Beberapa wanita sukses yang saya ajak bicara juga menyebut privasi sebagai salah satu alasan mereka membuat akun media sosial khusus keluarga dan teman. Di antara mereka adalah CEO terkenal yang ingin tetap anonim — siapa pun yang melihat-lihat akun Instagram publiknya tidak akan tahu bahwa dia akan memiliki anak sama sekali.
Ketika saya menghubungi para ibu di Fashion Mamas, jaringan khusus anggota untuk perempuan yang bekerja di industri kreatif (kebetulan saya juga anggota), satu ibu menjelaskan bagaimana kariernya juga memengaruhi keputusannya untuk memiliki akun Instagram pribadi yang "ketat" untuk berbagi foto dari putranya.
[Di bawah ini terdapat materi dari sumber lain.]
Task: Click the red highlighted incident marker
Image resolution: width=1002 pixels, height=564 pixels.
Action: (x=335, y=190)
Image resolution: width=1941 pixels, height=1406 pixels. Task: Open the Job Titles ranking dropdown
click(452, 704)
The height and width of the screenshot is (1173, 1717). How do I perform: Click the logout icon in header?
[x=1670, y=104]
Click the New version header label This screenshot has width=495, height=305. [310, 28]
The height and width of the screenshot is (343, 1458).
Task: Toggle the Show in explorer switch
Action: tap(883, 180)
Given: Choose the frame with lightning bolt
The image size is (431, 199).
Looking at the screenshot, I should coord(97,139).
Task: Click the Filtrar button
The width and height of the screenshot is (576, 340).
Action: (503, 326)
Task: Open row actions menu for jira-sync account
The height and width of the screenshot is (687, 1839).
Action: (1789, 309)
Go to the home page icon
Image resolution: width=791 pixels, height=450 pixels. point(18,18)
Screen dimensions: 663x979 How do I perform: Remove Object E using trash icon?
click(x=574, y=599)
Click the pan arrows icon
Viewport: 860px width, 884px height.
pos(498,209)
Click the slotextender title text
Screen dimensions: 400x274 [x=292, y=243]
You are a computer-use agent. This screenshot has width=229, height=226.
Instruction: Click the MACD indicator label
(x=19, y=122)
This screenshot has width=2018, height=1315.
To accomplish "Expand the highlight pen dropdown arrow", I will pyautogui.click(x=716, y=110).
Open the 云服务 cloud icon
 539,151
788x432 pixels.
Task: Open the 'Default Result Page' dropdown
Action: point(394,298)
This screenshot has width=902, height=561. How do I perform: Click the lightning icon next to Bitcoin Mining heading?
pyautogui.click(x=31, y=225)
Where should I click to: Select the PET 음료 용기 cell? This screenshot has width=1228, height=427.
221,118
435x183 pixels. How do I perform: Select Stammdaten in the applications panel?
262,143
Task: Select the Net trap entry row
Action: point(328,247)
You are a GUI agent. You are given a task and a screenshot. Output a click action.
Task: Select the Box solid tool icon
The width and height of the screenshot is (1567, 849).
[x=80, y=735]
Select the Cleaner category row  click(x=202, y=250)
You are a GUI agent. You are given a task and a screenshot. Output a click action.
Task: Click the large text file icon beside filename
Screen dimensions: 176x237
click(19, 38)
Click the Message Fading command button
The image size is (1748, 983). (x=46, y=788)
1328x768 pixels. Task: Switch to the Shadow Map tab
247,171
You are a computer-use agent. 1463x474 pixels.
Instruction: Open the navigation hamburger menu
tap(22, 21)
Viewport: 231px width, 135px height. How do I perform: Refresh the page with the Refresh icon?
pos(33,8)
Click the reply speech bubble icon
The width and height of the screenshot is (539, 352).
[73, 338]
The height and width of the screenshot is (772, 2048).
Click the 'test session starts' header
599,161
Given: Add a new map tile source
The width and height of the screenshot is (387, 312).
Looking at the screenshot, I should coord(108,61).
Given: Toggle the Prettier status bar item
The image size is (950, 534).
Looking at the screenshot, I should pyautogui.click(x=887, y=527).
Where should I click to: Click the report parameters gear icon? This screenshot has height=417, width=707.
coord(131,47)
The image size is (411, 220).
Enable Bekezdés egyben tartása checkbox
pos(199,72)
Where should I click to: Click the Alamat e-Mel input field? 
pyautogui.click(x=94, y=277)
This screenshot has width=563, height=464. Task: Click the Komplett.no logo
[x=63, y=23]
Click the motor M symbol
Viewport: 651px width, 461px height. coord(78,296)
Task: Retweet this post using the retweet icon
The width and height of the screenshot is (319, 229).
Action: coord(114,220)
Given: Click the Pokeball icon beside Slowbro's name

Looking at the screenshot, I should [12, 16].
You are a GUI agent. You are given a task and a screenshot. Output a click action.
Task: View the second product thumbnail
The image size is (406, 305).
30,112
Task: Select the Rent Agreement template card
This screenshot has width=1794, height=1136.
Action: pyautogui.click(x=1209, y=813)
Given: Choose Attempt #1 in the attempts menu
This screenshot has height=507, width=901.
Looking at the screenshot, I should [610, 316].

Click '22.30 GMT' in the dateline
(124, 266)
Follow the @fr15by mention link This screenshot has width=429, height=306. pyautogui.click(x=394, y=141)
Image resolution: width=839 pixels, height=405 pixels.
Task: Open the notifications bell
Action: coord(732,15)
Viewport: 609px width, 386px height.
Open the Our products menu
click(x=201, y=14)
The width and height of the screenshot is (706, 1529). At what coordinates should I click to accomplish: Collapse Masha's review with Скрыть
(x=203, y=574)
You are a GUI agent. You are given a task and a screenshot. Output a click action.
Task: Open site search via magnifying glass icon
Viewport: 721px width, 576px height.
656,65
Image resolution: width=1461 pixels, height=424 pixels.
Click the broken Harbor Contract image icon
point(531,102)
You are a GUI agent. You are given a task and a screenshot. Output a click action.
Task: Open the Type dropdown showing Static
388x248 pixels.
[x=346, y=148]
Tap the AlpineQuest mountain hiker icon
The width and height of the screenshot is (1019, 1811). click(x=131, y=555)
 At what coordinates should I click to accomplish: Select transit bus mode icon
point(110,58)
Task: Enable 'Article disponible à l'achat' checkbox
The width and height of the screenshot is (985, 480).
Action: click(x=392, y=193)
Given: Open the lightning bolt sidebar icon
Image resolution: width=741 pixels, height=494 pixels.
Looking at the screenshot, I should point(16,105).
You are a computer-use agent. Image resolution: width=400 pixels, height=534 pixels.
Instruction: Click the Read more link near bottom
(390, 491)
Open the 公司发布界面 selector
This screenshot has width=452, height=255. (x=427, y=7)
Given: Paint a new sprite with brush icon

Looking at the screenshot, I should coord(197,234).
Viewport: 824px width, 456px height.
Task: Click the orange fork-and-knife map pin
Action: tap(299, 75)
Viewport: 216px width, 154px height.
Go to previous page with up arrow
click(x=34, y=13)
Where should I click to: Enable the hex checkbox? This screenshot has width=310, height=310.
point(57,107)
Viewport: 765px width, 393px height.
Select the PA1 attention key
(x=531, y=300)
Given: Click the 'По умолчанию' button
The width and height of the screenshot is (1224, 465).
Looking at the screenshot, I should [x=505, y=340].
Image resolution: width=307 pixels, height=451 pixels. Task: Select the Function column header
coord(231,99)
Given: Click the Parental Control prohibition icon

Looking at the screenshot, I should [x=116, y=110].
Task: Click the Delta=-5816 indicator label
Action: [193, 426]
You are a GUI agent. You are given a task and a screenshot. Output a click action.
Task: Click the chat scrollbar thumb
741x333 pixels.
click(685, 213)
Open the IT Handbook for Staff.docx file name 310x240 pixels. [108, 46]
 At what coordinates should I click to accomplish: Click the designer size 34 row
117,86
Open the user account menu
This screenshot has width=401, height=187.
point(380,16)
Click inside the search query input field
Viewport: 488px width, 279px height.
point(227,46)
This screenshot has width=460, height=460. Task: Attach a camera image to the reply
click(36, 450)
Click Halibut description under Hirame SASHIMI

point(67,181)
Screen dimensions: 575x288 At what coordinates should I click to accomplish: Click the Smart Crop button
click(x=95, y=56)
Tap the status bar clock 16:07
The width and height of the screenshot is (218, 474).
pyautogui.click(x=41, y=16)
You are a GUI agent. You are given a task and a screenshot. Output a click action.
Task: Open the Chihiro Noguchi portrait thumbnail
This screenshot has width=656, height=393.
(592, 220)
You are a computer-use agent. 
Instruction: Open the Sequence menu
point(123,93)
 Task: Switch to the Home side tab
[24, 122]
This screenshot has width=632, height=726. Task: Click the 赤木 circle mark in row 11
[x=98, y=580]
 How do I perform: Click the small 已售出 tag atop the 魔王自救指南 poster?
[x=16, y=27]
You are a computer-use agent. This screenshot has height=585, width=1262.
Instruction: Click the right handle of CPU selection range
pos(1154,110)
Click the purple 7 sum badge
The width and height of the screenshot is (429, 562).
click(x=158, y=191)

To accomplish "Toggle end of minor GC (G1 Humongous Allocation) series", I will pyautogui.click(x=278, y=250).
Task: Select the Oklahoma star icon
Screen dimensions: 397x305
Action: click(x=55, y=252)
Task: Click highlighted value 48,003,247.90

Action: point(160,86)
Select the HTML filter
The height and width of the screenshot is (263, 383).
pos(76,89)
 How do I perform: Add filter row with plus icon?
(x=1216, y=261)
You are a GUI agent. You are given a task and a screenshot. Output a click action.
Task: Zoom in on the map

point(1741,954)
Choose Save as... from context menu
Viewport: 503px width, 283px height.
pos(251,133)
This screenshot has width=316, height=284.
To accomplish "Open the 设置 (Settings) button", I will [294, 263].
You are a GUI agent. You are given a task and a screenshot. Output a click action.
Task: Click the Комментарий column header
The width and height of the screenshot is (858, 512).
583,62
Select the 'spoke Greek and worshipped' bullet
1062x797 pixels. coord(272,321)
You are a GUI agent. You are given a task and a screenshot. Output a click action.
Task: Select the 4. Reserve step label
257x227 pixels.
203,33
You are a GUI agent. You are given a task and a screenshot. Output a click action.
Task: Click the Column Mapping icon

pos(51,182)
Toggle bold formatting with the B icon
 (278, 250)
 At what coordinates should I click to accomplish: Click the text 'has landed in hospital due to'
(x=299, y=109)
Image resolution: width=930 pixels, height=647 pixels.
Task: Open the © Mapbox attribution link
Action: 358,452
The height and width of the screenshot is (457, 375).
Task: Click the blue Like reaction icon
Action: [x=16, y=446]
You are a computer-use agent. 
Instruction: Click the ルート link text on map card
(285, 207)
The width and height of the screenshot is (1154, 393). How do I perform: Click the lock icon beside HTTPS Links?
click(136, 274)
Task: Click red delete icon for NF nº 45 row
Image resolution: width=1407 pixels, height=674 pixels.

Kate Mazzuca, pendiri Boheme dipesan lebih dahulu dan salah satu pendiri kolektif kehidupan malam dan acara yang dipimpin wanita "wanita.", mengatakan bahwa“ kehamilan saya terasa terlalu istimewa dan pribadi untuk dibagikan. Saya juga memiliki pekerjaan perusahaan yang sangat terkenal [pada saat itu dan] saya selalu merasa perlu [memisahkan] kehidupan pribadi dan pribadi saya. Saya tidak merasa ada orang yang perlu tahu melalui media sosial; Jika Anda adalah teman saya, Anda mendapat SMS dan Anda datang ke rumah ”[untuk menemui bayi].
"Sejak memulai agensi saya sendiri, saya benar-benar telah menganut filosofi melipatgandakan kepribadian dan hidup saya ke dalam pekerjaan saya. lebih karena keduanya begitu terjalin dalam jalinan siapa saya, "kata Mazzuca, tetapi dia melanggar batas dengan memasukkan putranya di depan umum makan. "Saya sangat tidak suka ketika wajah anak saya muncul di media sosial orang lain bahkan tanpa persetujuan saya. Teman dekat saya selalu bertanya apakah tidak apa-apa dan saya menjawab ya sekitar 50 persen dari waktu, tetapi saya sangat ingin melindungi privasinya terlepas dari siapa yang melihat. "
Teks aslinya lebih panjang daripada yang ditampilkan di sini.